Review of The Long Lost Friend Album by Husky Rescue

So who decides exactly what's classed as strange these days anyway? Is it true that the  omnipresence of music in every part of our lives has widened our exposure but at the same time narrowed our horizons? Husky Rescue's fourth album, 'The Long Lost Friend' isn't weird - we get odder things here in our breakfast cereal at Contact Towers - but it certainly doesn't fit that neatly into the homogenised jigsaw of contemporary pop, but just what does that lack of place mean, if it means anything at all?

Husky Rescue The Long Lost Friend Album

Now rebooted as a three piece, the Huskies are the life's work of Finn Marko Nyberg who, after the departure of vocalist Reeta-Leena Vestman in 2011, then recruited Swedish singer Johanna Kalén as a replacement and latterly Englishman Anthony Bentley. The trio's first effort - late 2012's 'Deep Forest Green' EP - was a move into a more programmed, future folk, but kept at least a toe in the 20th century. Where that still had echoes of the country, 'The Long Lost Friend' is almost entirely an arty, futuristic affair that's happy juxtaposing ploughed fields with car parks.

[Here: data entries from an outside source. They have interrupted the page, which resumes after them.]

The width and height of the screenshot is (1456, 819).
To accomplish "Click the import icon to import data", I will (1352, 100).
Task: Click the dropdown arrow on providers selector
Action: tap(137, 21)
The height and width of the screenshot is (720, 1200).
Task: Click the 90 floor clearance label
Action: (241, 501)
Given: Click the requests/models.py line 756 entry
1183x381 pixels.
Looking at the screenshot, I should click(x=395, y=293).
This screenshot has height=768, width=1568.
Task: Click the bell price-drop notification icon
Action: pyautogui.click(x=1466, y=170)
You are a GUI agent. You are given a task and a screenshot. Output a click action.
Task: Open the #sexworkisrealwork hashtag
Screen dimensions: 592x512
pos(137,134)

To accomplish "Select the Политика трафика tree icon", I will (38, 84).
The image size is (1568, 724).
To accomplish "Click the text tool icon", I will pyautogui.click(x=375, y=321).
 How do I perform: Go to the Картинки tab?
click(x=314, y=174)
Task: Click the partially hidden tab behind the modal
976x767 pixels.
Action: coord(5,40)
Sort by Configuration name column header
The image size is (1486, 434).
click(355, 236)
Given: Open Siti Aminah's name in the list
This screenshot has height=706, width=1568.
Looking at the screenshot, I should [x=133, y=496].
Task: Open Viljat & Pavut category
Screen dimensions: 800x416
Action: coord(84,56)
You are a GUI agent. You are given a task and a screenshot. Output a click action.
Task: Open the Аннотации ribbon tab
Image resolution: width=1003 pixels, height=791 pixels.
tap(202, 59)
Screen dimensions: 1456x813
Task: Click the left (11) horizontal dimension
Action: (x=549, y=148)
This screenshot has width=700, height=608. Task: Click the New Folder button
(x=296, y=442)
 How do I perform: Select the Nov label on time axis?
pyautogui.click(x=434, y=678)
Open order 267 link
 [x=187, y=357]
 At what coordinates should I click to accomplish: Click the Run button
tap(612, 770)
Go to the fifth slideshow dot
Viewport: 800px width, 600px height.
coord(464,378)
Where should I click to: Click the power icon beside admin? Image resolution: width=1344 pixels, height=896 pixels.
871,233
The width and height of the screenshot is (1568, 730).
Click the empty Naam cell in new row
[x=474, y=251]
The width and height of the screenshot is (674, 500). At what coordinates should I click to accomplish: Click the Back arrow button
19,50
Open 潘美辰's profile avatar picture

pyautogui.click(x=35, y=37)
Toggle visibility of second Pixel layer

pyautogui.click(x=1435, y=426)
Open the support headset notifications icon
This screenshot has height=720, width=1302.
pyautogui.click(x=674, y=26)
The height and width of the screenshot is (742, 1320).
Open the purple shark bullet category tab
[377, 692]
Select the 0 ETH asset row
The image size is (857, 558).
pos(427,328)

This means, in practice, that frequently it's programming that takes over from "real instruments", although Kalén's voice still has a rustic purity that blunts the edges of all the new-fangled technology. Of this gentle, minimalist approach, opener 'Restless Feet' is as good a marker as any, although 'Under Friendly Fire' has a childlike playfulness with "Starships gathering in the night" above us and the skittering tempo recalling the similarly bright eyed synth pop of long forgotten America's Venus Hum. Where things do get a bit off centre it's never as a result of attempting to shock, or push boundaries unnecessarily. Nyberg has, for example, somewhat obliquely described the more maverick spirit of 'River' as "Basically, a lovely place to be at", one that emerges after the distorted vocals of the first half melt away to reveal a sublime landscape and grand, almost symphonic finale.

This lush slice of greenery, or perhaps the weeds growing up from under the concrete under your feet, foster 'June', the album's apex moment and a series of glitchy percussion and understated harmonies finally sprouting into a glorious, Bjork-esque crescendo that underlines how easy it would be for Husky Rescue to attach themselves to the entertainment world, no matter how counterfeit they themselves may feel about the betrayal of any higher minded principles.

Probably too slight at only eight songs, it sounds easier said than done, but combining this crop and their previous EP may well have served Nyberg and co. better. From a number of perspectives, though, they should be applauded; perhaps this attempt to essentially strip away the precepts of modern music about what is cool, to reduce it to something more about belief than aural wallpaper, represents the most naïve thing we've heard in years. Brave, then, or weird? But 'Long Lost Friend' is inventive and without pretension, thus making it different to 95% of the sounds you'll hear anywhere else this year.